The regulatory pressure to achieve increasingly higher levels of pollution abatement gave birth to a burgeoning industry that specializes in developing stormwater treatment devices based on the latest available technologies. These "treatment" BMPs are engineered to maximize the capture and removal of target pollutants from stormwater, often with the added benefit of reducing excessive downstream flows. Hundreds of designs have been developed across the United States, including many proprietary devices, and in some cases existing structures such as flood-control basins and constructed wetlands may be modified to function as treatment BMPs to satisfy local needs.
Unfortunately, although "best" for managing runoff, these devices often provide aquatic habitats suitable for mosquitoes and other vector species as an unintended consequence of their implementation (see CH2M Hill 1999; Chanda and Shisler 1980; Dorothy and Staker 1990; Florida Coordinating Council on Mosquito Control 1998; Kluh et al. 2002; McLean 2000; Metzger et al. 2002, 2003; OCarroll 1978; Santana et al. 1994; Schimmenti 1979; Schmidt 1980; Smith and Shisler 1981). In this publication, "treatment BMP" and "treatment device" are used interchangeably.

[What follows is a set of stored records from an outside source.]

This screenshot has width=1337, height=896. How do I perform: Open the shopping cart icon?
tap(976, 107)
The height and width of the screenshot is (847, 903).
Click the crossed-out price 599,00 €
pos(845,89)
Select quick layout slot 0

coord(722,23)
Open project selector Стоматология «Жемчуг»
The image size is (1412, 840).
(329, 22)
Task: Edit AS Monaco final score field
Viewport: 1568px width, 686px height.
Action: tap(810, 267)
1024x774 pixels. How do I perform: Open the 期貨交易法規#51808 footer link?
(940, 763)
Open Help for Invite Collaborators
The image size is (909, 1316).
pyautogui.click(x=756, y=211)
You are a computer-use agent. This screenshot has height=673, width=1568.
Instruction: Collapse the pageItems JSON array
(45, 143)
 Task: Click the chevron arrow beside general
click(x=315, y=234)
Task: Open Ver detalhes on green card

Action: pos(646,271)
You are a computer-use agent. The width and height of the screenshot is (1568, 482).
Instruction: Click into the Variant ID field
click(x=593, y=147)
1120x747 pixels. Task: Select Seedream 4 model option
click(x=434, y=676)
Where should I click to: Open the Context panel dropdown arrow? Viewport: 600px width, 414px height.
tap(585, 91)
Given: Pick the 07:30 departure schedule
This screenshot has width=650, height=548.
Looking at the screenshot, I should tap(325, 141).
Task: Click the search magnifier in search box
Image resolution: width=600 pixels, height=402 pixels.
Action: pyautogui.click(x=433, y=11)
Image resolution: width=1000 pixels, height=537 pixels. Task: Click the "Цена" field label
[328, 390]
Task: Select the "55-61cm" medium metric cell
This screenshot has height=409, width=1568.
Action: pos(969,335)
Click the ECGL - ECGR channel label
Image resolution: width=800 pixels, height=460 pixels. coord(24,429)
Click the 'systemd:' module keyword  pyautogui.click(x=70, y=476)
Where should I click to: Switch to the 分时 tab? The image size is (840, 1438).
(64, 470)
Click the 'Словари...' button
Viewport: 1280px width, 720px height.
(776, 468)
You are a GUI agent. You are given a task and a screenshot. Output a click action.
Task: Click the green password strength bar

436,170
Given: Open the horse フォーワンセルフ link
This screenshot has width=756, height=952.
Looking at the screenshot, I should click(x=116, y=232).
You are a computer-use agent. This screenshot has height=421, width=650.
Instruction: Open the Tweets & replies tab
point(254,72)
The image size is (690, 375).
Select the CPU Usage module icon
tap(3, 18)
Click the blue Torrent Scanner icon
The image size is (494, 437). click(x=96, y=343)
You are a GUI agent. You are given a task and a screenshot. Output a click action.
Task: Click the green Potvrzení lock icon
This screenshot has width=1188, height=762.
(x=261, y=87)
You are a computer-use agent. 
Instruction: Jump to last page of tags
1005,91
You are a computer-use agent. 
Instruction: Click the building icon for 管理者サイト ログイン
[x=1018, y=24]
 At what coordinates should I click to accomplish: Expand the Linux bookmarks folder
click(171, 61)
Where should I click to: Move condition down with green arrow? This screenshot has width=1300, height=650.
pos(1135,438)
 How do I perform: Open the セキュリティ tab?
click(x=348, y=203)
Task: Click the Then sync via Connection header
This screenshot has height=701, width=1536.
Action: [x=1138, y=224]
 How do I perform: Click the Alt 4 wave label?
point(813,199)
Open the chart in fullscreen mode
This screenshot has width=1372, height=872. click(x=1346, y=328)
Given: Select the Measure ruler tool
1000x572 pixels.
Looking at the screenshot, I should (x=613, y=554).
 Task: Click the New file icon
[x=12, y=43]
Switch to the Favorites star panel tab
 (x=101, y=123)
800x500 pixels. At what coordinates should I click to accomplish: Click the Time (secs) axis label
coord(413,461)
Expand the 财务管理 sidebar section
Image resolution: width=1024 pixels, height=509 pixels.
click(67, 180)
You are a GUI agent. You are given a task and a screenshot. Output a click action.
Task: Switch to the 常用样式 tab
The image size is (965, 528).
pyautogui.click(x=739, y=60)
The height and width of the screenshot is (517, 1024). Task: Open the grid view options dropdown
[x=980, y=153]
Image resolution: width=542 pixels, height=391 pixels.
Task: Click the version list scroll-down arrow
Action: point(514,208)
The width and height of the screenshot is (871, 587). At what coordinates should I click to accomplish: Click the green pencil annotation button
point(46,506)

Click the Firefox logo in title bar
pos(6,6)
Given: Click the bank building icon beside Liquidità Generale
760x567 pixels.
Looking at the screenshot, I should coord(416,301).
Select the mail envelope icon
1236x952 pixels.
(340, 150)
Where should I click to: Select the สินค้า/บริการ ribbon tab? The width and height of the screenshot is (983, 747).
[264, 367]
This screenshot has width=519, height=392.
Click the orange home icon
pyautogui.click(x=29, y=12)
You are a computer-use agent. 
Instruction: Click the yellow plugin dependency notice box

Public health and safety is a major component of all stormwater management programs. Flood control and the reduction of waterborne pathogens are high priorities, yet mosquito management is often overlooked. Mosquito management is essential to prevent disease transmission and maintain quality of life and must be integrated into every stormwater program.
This publication provides basic guidelines for mosquito management that are relevant to the location, design, and operation of proprietary and nonproprietary stormwater treatment devices. Unfortunately, the rapid growth and evolution of stormwater programs and BMP designs combined with the tremendous number of local factors that may influence mosquito production at any given site preclude any "cure-all" recommendations or solutions. Careful implementation of these guidelines will help suppress mosquito breeding while reducing health risks and discomfort, lowering costs associated with mosquito abatement, and lessening legal liability.